Viernes 01 de Agosto de 2008
La Justicia requirió protección especial para dos internos de la cárcel de Piñero luego de que denunciaran haber recibido una propuesta para asesinar a Raúl Oscar Flores, el autor confeso del homicidio de Abel Beroiz, secretario general del Sindicato de Camioneros de Santa Fe.
A raíz de esta orden, los dos reclusos fueron trasladados a la cárcel de Riccheri y Zeballos. En tanto, Flores permanece en una celda de admisión del penal de Piñero, donde se encuentra aislado, sin contacto con otros internos.
El oficio fue emitido hace diez días por la jueza de Instrucción en feria, Mónica Lamperti, sobre la base de la denuncia de los internos, que refirieron haber sido tentados para quitarle la vida a Flores, quien reconoce haber efectuado los disparos que mataron a Beroiz en el garaje del ACA el 27 de noviembre pasado.
Al día siguiente de la recepción del oficio, confirmaron fuentes del caso, el Servicio Penitenciario trasladó a los denunciantes a la Unidad III.

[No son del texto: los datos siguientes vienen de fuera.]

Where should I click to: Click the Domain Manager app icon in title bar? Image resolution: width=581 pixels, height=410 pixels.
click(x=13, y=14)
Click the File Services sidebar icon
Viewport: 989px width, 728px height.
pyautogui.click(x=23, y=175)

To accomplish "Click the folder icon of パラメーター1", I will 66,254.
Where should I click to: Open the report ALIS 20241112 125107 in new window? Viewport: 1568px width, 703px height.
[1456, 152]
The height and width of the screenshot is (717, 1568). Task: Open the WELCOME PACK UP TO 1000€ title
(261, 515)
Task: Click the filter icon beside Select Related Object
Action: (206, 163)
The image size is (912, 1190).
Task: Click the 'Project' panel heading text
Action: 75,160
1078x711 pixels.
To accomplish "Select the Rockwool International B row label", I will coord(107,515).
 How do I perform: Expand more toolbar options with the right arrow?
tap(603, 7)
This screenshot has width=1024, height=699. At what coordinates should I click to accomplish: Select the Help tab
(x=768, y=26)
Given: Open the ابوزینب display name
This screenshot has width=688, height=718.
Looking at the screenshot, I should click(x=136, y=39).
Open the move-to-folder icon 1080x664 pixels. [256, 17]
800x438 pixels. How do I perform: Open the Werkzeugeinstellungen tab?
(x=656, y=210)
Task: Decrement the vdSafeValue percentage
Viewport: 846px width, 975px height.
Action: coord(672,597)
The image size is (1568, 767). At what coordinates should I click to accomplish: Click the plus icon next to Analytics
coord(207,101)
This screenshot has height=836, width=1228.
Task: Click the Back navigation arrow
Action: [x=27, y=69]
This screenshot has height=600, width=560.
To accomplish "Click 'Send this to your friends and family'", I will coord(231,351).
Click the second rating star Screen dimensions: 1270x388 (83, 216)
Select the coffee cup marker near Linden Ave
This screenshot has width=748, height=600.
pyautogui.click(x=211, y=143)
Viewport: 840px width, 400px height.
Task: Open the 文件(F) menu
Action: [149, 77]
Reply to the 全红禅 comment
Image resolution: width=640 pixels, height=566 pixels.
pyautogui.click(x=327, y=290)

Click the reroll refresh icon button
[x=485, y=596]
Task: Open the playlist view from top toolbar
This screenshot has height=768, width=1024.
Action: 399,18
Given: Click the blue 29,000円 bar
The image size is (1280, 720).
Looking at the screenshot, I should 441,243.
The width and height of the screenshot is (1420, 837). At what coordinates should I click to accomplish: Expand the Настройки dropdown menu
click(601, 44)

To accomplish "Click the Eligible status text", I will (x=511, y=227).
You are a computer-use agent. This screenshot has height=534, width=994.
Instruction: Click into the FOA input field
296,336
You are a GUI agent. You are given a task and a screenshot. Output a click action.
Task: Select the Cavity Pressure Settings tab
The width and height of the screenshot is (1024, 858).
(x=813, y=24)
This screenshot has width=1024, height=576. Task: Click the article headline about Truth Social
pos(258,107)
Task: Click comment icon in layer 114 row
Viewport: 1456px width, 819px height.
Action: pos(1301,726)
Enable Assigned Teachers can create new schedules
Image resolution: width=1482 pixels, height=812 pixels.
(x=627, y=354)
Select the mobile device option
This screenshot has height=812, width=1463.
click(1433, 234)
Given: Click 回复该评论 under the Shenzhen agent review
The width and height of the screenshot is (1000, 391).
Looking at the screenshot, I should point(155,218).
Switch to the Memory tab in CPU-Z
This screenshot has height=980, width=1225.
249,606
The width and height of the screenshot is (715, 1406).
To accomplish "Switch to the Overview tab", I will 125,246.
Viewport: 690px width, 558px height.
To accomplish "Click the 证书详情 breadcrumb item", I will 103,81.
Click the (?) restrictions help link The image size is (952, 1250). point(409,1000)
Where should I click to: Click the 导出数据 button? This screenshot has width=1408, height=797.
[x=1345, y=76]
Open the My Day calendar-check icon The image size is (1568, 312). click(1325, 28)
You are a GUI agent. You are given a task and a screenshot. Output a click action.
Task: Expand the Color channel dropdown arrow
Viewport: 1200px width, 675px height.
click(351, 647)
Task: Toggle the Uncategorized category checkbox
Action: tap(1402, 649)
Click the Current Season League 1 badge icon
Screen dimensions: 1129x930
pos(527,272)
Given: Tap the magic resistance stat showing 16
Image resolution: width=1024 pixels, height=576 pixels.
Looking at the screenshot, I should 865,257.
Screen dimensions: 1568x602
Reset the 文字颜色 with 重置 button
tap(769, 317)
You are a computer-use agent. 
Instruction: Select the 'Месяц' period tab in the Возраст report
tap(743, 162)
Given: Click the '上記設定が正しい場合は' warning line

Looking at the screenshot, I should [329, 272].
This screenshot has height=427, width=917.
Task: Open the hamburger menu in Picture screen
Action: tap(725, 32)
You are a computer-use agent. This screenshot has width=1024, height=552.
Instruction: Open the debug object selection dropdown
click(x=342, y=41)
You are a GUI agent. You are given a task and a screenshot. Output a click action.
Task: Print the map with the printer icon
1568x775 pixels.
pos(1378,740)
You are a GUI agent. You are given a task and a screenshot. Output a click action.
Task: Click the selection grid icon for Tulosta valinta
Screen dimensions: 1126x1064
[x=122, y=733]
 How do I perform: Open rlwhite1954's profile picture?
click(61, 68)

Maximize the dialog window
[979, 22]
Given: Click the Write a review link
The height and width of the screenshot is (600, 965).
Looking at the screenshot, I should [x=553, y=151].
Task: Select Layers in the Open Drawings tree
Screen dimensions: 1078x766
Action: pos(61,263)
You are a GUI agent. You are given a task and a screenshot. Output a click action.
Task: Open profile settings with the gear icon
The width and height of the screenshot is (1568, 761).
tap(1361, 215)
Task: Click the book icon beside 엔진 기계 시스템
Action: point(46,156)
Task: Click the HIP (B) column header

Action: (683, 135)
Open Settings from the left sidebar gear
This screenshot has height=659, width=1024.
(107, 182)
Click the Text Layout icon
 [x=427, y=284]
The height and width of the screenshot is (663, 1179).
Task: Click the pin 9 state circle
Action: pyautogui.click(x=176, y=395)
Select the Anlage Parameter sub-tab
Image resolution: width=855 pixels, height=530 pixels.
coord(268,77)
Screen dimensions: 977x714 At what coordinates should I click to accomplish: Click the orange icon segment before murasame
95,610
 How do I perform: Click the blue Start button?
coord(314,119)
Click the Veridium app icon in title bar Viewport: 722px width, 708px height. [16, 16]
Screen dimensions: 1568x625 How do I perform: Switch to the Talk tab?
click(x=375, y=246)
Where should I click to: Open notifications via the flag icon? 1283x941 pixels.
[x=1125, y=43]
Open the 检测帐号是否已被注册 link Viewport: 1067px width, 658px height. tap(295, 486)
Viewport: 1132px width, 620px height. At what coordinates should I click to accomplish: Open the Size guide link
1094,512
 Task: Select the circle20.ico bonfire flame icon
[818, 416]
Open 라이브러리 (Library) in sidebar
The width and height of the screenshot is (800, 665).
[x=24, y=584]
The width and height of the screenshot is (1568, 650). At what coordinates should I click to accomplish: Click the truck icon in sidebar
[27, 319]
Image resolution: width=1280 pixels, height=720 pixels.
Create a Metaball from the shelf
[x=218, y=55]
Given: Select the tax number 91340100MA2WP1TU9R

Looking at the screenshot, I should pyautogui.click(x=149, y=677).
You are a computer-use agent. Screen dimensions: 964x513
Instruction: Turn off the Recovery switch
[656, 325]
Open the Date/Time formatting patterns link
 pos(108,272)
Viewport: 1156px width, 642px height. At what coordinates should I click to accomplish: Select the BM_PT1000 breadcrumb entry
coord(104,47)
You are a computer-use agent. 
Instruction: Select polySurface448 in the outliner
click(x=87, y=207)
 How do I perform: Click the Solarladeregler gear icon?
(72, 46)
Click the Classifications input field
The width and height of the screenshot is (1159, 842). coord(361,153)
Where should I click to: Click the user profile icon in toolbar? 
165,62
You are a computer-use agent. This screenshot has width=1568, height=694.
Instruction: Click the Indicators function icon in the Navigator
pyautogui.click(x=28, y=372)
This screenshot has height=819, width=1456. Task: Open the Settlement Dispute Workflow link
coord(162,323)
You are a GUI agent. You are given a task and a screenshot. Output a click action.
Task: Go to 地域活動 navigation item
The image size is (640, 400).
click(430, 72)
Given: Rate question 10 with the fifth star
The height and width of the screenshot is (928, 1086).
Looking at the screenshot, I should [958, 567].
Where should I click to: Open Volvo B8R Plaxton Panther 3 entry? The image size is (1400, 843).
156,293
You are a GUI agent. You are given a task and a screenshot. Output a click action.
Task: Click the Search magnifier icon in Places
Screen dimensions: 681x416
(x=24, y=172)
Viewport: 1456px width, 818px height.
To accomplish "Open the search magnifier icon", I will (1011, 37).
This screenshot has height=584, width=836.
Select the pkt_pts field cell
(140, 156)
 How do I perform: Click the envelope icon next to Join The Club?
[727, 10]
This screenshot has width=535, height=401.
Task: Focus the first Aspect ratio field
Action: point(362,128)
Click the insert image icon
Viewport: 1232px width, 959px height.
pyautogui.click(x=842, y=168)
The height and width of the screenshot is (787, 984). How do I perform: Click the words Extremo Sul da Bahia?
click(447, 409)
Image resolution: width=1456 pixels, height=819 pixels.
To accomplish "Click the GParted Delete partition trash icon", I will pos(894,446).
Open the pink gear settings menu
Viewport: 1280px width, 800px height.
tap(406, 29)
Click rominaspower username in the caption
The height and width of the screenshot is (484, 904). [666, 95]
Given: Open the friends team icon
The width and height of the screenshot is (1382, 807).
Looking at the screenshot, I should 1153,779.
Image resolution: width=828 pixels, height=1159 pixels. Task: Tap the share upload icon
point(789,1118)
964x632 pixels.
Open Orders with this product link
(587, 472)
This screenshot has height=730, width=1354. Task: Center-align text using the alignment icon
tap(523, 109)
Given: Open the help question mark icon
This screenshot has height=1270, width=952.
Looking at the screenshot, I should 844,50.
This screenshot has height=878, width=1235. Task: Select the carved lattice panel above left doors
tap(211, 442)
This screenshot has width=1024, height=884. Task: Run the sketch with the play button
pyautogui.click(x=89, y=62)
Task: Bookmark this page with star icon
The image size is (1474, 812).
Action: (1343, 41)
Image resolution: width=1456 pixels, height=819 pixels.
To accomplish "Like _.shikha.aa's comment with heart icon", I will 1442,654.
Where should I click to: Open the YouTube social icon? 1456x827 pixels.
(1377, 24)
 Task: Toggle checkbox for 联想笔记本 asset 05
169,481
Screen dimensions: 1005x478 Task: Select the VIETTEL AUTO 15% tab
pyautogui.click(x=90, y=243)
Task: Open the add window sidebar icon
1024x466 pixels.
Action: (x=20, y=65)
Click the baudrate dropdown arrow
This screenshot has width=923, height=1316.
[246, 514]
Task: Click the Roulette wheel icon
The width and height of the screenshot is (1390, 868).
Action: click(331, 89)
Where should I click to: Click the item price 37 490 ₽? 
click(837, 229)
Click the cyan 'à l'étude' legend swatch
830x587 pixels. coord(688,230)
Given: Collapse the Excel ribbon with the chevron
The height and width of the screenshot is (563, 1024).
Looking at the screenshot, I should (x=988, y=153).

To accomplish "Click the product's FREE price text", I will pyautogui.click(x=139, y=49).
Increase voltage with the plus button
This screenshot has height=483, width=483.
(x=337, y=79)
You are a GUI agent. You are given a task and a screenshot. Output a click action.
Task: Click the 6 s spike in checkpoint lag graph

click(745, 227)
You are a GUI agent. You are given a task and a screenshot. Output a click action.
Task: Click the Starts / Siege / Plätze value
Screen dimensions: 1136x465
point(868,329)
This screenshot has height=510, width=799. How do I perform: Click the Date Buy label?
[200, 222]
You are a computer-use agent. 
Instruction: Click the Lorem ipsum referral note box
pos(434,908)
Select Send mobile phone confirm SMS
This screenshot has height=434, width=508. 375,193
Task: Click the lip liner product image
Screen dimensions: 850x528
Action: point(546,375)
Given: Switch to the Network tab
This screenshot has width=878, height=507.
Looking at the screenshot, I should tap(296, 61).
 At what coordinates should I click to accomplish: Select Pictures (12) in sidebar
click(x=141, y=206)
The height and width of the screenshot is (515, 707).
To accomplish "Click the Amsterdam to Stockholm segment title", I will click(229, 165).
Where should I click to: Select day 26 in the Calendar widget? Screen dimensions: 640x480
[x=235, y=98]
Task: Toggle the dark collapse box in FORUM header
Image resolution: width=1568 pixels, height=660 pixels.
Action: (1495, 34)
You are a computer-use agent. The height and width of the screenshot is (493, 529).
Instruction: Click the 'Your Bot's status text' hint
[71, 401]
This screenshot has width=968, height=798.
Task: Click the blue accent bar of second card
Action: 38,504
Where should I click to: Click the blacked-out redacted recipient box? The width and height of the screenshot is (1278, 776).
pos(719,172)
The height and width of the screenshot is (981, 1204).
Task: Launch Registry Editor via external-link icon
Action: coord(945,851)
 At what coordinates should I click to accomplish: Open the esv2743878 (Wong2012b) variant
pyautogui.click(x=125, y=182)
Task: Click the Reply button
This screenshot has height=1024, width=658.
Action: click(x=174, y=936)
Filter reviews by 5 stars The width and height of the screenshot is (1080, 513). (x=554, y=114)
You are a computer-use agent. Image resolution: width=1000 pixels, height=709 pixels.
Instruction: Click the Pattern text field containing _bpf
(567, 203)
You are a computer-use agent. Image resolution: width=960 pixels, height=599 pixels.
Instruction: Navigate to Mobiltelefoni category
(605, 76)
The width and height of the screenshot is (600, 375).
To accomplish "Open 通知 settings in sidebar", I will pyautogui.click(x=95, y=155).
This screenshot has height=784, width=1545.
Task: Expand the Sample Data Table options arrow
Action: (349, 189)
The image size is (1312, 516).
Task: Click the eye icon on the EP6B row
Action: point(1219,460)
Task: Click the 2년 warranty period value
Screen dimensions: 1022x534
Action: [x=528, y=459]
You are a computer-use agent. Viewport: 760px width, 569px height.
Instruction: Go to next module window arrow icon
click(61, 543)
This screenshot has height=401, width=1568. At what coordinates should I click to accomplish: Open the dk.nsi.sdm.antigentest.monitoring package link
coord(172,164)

Las amenazas contra Flores son tomadas muy en serio en Tribunales: el propio Flores adujo en su primera indagatoria, en marzo pasado, que reconocerse como autor del crimen era lo único que podía salvarlo, porque lo buscaban para matarlo, a fin de que no revelara quiénes participaron del diseño intelectual del homicidio
Por el crimen de Beroiz están detenidos también Ricardo Chiqui Bustos, de 34, sospechado de participar en las conversaciones previas al crimen; Julio César Jerez, de 36, que supuestamente contactó a Flores y los trasladó al lugar de los hechos y Juan Dell'Arciprete, de 53, también imputado por el diseño intelectual del hecho.